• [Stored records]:

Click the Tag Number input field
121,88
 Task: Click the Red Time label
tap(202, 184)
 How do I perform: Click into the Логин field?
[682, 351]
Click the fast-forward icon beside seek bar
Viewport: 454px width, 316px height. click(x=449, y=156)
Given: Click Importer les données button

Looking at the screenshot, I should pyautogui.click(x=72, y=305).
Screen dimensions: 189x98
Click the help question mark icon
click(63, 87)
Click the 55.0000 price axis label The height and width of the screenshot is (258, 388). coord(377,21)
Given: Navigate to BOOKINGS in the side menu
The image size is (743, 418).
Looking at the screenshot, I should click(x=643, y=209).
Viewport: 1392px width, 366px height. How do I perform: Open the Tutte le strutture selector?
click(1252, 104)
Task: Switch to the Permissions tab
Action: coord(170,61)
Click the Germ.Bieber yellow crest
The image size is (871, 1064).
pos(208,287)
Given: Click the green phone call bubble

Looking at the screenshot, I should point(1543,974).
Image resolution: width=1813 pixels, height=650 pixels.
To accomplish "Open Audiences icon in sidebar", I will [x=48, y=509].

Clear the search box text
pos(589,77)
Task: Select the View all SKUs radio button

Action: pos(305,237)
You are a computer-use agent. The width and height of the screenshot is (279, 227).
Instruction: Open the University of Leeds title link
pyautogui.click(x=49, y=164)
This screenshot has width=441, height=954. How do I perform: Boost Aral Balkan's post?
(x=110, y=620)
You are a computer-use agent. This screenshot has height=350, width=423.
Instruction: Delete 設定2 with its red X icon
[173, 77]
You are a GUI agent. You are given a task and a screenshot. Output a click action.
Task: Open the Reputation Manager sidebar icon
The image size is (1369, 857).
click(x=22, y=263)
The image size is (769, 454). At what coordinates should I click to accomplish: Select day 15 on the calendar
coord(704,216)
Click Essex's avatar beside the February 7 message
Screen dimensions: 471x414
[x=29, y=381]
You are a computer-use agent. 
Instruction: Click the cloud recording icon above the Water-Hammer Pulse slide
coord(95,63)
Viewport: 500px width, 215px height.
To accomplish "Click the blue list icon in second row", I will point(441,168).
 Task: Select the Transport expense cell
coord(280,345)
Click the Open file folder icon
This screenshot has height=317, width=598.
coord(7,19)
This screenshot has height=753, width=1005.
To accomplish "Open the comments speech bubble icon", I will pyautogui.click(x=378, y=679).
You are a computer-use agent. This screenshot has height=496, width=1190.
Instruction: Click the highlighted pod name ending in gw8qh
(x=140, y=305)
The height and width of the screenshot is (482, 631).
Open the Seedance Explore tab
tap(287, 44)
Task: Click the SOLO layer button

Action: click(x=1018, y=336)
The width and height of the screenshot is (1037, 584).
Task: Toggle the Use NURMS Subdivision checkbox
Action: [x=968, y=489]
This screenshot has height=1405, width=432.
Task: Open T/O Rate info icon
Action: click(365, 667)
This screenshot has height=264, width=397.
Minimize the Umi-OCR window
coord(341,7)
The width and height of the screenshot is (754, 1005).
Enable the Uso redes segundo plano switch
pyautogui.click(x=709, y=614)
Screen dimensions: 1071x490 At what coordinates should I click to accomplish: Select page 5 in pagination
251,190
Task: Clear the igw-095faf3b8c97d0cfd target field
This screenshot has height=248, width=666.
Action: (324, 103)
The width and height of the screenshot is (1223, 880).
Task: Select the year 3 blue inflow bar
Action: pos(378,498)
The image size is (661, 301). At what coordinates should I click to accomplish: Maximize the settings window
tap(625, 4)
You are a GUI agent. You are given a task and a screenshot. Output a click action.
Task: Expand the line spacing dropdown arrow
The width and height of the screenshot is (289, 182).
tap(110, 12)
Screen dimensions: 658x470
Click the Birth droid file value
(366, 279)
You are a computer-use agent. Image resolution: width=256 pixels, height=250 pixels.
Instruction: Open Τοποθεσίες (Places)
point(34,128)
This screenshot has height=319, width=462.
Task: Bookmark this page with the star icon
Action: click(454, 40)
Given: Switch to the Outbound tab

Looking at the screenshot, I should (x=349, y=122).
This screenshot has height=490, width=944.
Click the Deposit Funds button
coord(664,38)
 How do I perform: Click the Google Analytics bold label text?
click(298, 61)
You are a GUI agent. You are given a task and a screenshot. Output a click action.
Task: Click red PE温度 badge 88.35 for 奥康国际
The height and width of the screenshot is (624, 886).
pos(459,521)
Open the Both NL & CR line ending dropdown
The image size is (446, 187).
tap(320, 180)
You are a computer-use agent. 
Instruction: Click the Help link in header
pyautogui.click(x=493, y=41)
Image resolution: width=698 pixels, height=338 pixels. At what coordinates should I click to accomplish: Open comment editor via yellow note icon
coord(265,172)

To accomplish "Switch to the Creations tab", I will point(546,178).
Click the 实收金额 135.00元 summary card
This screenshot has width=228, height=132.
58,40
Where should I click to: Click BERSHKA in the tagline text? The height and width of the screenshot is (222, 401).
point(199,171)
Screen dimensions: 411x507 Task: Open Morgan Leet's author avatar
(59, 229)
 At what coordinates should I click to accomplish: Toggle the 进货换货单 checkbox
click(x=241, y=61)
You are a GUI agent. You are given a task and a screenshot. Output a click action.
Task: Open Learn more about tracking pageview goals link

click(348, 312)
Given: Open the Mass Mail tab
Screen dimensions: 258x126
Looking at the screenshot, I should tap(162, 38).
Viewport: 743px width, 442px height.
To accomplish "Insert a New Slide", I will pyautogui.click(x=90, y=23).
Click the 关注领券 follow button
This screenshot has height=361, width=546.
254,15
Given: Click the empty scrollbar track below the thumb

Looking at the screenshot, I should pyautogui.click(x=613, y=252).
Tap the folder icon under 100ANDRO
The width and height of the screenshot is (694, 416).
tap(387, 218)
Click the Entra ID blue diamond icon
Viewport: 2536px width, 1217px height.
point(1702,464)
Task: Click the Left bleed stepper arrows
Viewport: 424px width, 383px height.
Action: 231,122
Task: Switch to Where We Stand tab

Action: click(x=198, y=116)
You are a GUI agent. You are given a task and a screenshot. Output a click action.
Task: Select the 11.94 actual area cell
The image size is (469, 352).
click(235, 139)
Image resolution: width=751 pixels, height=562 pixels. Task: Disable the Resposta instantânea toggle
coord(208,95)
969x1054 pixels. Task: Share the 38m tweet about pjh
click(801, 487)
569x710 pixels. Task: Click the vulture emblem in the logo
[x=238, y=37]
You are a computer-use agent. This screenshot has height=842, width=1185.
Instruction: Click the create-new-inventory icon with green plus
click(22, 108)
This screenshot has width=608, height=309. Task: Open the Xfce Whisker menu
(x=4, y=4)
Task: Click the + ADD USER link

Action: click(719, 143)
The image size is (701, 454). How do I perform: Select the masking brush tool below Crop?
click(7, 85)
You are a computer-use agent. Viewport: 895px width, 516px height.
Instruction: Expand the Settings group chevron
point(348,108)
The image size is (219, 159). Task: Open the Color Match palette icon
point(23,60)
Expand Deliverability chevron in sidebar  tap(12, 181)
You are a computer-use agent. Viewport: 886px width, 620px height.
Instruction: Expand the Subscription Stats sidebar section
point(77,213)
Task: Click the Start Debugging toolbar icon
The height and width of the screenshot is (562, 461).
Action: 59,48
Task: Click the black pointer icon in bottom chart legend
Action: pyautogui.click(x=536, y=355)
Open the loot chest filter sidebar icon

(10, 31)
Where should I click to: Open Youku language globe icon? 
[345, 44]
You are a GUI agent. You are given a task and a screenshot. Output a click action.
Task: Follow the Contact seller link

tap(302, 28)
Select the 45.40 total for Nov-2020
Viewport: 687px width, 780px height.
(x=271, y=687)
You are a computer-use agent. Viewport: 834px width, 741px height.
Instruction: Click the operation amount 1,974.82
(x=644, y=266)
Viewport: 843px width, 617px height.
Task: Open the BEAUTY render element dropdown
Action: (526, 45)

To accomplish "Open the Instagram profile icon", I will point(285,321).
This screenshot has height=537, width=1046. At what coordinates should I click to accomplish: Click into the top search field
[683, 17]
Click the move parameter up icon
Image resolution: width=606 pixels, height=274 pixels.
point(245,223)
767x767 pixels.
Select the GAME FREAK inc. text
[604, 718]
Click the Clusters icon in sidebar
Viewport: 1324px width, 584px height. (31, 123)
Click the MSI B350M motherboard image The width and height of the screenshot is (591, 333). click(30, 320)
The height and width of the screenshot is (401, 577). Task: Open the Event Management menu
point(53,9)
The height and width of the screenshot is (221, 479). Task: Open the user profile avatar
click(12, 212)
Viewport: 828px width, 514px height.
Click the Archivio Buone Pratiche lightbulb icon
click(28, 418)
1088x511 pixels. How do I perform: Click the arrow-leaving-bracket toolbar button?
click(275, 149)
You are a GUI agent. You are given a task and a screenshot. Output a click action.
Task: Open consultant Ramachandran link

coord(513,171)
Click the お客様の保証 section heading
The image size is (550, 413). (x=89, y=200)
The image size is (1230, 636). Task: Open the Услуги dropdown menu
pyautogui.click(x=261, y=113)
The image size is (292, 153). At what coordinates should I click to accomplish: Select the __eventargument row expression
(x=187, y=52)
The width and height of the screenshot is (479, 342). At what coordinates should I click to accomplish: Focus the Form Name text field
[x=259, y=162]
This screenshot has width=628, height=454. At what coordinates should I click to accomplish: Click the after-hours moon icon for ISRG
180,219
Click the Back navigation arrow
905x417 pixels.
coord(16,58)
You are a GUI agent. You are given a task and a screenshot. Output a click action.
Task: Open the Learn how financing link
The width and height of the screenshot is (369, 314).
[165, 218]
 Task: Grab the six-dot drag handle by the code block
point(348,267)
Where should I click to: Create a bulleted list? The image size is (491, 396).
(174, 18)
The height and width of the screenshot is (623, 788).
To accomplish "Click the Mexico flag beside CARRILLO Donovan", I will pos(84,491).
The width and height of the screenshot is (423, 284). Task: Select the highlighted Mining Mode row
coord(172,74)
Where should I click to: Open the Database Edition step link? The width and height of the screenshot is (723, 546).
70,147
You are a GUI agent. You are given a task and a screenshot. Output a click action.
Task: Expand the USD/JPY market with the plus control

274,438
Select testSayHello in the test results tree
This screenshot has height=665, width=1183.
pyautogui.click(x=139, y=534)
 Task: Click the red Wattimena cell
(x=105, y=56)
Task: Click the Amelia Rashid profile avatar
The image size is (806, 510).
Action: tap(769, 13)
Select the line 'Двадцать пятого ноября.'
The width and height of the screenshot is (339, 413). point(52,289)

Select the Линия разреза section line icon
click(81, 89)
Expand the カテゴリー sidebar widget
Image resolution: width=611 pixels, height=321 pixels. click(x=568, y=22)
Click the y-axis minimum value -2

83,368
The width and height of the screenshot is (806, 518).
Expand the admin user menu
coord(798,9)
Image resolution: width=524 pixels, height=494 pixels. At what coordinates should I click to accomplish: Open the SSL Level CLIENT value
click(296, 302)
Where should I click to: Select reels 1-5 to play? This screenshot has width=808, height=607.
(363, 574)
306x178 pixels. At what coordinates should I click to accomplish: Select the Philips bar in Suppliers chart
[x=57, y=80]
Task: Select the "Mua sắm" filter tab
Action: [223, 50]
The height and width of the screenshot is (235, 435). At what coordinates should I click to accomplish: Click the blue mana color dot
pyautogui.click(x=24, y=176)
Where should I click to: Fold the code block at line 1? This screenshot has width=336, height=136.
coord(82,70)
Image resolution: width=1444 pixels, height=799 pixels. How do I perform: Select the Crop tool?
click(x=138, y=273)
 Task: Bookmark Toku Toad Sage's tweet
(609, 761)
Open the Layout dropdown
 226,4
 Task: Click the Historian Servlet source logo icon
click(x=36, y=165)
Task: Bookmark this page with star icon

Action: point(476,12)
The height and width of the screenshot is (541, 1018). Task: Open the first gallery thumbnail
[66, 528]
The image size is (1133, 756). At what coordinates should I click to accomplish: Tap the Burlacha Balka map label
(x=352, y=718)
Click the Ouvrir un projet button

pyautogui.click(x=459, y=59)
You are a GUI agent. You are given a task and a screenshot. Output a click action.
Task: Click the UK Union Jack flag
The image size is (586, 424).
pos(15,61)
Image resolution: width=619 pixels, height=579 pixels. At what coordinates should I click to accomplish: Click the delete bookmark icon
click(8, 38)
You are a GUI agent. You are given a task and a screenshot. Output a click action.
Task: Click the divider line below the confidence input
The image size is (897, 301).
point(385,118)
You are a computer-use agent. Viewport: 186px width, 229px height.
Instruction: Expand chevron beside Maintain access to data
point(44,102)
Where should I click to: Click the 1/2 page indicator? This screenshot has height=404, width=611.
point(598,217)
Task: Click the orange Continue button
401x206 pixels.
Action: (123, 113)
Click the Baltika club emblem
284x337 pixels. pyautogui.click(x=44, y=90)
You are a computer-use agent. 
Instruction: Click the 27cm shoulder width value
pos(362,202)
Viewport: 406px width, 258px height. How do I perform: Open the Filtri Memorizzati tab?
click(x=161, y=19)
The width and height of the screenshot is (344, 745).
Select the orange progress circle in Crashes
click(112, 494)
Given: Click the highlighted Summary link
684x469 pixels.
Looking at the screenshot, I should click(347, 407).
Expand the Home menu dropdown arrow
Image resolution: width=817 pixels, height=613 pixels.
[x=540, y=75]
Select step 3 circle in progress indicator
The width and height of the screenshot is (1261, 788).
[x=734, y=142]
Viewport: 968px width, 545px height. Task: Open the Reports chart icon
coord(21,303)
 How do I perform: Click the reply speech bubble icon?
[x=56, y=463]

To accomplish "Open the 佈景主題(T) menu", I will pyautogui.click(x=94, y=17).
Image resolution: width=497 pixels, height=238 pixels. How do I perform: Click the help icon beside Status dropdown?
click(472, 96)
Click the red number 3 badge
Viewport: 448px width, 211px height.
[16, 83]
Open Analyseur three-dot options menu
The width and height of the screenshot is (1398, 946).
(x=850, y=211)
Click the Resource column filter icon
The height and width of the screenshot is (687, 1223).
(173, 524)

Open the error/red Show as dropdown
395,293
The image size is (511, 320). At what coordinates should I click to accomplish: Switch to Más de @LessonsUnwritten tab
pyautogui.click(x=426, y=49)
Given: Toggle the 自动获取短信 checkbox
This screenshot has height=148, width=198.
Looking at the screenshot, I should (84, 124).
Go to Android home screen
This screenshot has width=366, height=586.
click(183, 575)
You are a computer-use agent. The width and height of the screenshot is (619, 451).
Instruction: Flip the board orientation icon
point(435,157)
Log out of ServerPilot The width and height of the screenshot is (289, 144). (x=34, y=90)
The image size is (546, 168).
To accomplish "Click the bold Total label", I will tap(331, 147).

• [Task brief]:
Using the data above, reproduce exactly the lines from the line that contains "This screenshot has width=366, height=586." through the line that contains "The image size is (546, 168).", including both.

• [Answer box]:
This screenshot has width=366, height=586.
click(183, 575)
You are a computer-use agent. The width and height of the screenshot is (619, 451).
Instruction: Flip the board orientation icon
point(435,157)
Log out of ServerPilot The width and height of the screenshot is (289, 144). (x=34, y=90)
The image size is (546, 168).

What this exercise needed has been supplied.